My Daughter Rehtaeh Parsons
Winner, George Borden Writing for Change Award
One of Indigo's Best Books of 2021 So Far
Rehtaeh Parsons was a gifted teenager with boundless curiosity and a love for family, science, and the natural world. But her life was derailed when she went to a friend’s house for a sleepover and the two of them dropped by at a neighbour’s house, where a group of boys were having a party.
The next day, one of the boys circulated a photo on social media: it showed Rehtaeh half naked, with a boy up against her. She had no recollection of what had happened. For 17 months, Rehtaeh was shamed from one school to the next. Bullied by her peers, she was scorned by their parents and her community. No charges were laid by the RCMP.
In comfortable, suburban Nova Scotia, Rehtaeh spiralled into depression.
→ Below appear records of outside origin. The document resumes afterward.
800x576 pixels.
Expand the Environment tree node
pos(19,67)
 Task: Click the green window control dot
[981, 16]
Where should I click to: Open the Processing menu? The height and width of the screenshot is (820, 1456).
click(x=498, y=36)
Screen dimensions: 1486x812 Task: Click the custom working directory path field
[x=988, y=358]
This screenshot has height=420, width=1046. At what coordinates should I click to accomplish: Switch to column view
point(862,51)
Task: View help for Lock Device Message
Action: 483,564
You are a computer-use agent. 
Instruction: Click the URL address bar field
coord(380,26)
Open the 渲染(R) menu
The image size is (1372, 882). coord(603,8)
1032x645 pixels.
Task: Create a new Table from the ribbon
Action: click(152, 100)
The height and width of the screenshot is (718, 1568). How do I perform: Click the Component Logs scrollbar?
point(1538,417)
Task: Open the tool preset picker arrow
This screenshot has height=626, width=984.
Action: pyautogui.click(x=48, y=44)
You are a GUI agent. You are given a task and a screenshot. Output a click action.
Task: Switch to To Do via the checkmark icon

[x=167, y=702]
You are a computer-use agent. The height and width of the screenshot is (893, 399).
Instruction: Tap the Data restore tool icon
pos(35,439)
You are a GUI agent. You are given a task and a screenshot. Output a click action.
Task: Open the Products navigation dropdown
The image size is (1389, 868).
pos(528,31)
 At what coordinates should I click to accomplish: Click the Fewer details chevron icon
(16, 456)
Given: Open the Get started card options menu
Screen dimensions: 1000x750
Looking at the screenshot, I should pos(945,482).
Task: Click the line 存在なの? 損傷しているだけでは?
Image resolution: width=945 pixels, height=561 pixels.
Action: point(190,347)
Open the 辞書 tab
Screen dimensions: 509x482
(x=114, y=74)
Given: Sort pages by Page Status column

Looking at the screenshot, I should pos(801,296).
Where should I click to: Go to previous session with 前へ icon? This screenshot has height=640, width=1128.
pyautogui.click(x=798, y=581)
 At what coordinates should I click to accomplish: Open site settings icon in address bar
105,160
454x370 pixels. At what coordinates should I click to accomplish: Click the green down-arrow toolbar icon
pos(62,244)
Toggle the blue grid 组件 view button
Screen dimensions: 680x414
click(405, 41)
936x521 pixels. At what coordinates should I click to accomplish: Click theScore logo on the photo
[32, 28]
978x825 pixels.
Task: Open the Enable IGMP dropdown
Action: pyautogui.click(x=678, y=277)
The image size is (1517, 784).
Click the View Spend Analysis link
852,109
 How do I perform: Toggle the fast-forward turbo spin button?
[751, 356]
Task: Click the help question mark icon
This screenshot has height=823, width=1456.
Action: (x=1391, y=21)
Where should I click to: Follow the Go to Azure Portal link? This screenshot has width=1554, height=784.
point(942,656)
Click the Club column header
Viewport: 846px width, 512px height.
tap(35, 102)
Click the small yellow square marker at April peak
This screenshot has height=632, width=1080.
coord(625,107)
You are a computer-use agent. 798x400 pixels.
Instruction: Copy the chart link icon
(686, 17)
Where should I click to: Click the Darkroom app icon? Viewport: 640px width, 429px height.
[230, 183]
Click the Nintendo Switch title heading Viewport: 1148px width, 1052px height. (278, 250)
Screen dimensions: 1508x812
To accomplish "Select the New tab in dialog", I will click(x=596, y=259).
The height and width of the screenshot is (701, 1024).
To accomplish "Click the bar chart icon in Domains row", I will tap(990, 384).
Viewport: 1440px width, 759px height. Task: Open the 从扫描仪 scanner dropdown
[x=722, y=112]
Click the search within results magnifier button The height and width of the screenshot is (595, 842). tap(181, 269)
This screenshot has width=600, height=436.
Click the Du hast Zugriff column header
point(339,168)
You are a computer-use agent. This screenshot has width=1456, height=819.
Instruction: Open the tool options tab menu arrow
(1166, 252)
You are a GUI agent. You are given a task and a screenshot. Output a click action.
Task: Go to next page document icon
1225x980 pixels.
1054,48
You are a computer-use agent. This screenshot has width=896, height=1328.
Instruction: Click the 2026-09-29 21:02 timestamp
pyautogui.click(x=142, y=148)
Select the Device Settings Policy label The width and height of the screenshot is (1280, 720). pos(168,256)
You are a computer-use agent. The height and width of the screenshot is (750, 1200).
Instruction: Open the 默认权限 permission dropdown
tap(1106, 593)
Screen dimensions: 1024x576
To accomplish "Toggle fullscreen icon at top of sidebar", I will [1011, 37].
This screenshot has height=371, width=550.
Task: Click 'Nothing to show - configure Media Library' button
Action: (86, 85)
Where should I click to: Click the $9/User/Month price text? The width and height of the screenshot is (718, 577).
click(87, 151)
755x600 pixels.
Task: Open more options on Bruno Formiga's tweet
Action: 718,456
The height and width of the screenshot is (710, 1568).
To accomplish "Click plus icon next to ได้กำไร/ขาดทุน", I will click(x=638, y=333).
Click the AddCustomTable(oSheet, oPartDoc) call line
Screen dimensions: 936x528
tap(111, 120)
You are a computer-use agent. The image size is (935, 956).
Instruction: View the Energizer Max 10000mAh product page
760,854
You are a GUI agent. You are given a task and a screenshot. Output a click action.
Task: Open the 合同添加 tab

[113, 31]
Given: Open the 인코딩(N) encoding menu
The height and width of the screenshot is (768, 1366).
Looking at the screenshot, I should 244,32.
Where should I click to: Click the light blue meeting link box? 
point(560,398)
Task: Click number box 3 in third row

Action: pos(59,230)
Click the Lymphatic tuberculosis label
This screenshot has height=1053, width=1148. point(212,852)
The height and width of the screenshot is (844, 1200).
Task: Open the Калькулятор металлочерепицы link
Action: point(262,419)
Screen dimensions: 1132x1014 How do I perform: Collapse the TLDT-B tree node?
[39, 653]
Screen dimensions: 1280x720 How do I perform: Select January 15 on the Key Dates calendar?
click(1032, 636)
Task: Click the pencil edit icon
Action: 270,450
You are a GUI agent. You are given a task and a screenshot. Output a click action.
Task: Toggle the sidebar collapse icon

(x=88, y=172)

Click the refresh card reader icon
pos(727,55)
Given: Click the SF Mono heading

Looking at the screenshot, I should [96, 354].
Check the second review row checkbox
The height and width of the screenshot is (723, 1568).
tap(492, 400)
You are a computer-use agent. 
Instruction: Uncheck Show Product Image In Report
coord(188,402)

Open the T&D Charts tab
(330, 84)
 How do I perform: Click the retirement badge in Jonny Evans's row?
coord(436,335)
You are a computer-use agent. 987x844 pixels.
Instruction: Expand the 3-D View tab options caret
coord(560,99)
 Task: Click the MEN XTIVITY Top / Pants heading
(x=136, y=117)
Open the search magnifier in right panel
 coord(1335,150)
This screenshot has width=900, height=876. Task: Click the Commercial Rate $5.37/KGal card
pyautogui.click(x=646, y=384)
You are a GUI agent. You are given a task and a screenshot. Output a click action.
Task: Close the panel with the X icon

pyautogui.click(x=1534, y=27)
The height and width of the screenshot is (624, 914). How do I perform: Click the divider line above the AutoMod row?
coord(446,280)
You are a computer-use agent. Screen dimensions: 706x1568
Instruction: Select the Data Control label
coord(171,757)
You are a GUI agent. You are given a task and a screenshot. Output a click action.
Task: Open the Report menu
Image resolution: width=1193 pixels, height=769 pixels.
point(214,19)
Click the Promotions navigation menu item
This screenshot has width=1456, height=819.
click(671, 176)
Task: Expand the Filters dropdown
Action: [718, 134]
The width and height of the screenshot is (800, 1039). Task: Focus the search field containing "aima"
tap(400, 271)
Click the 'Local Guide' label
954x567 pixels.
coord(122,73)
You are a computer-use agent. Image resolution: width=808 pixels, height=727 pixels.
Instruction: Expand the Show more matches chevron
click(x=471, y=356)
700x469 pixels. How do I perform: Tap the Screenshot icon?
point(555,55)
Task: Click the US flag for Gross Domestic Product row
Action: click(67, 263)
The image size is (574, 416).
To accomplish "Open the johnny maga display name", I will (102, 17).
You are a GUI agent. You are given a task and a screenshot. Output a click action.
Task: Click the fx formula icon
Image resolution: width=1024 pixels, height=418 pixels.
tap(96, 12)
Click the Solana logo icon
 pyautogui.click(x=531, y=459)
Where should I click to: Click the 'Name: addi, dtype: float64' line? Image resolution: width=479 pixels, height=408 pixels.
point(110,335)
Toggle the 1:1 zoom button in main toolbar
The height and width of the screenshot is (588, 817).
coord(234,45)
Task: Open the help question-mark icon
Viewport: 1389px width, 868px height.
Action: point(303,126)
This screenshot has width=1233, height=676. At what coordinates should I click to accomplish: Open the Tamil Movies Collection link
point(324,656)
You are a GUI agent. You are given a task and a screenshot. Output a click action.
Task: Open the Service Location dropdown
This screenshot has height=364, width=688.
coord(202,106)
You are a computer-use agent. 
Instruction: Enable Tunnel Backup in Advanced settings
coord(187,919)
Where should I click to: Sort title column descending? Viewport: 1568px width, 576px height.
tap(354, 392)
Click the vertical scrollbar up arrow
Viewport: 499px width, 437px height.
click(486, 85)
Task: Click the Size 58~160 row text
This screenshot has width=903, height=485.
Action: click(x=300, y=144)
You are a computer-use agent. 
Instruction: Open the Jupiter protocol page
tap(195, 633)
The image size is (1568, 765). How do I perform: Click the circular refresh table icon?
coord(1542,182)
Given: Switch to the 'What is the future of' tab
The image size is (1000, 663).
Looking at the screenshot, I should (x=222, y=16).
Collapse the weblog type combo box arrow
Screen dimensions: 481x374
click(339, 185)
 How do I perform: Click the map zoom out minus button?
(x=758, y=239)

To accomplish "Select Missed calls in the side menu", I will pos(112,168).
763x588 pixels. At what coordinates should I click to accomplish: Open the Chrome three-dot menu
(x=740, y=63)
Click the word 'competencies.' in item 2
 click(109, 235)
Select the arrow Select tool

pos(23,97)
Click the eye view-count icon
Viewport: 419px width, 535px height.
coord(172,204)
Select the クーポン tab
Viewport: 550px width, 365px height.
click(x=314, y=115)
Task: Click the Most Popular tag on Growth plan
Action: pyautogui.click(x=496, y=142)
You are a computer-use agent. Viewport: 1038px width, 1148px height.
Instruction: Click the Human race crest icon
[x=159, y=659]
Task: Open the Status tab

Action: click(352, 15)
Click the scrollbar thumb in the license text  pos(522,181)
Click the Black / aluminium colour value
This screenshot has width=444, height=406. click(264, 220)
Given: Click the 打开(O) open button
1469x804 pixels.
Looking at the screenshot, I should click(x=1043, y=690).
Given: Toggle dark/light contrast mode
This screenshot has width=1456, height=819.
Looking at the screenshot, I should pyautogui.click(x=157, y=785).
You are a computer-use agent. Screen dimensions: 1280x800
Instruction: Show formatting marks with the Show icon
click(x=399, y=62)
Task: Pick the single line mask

Failed by her school, the police, and the mental health system, Rehtaeh attempted suicide on April 4, 2013. She died three days later.
But her story didn’t die with her. Rehtaeh’s death shone a searing light on attitudes toward issues of consent and sexual assault. It also led to legislation on cyberbullying, a review of mental health services for teens, and an overhaul of how Canadian schools deal with cyber exploitation.
My Daughter Rehtaeh Parsons offers an unsparing look at Rehtaeh’s story, the social forces that enable and perpetuate violence and misogyny among teenagers, and parental love in the midst of horrendous loss.
This book is heartbreaking. I’m so grateful to Glen for telling it and sharing his daughters story with the world. And telling his own story was also heartbreaking. I hope he has some peace now that he has worked through his therapy. The pain of losing a child will never leave him but he deserves a bit of peace. Amazing that he and Leah, Rehtaeh’s mom, fought so hard and got actual Canadian legislation changed on the way police handle sexual assault cases, training involved for handling them, handling of minors, as well as cyber bullying legislation changes. Great work!!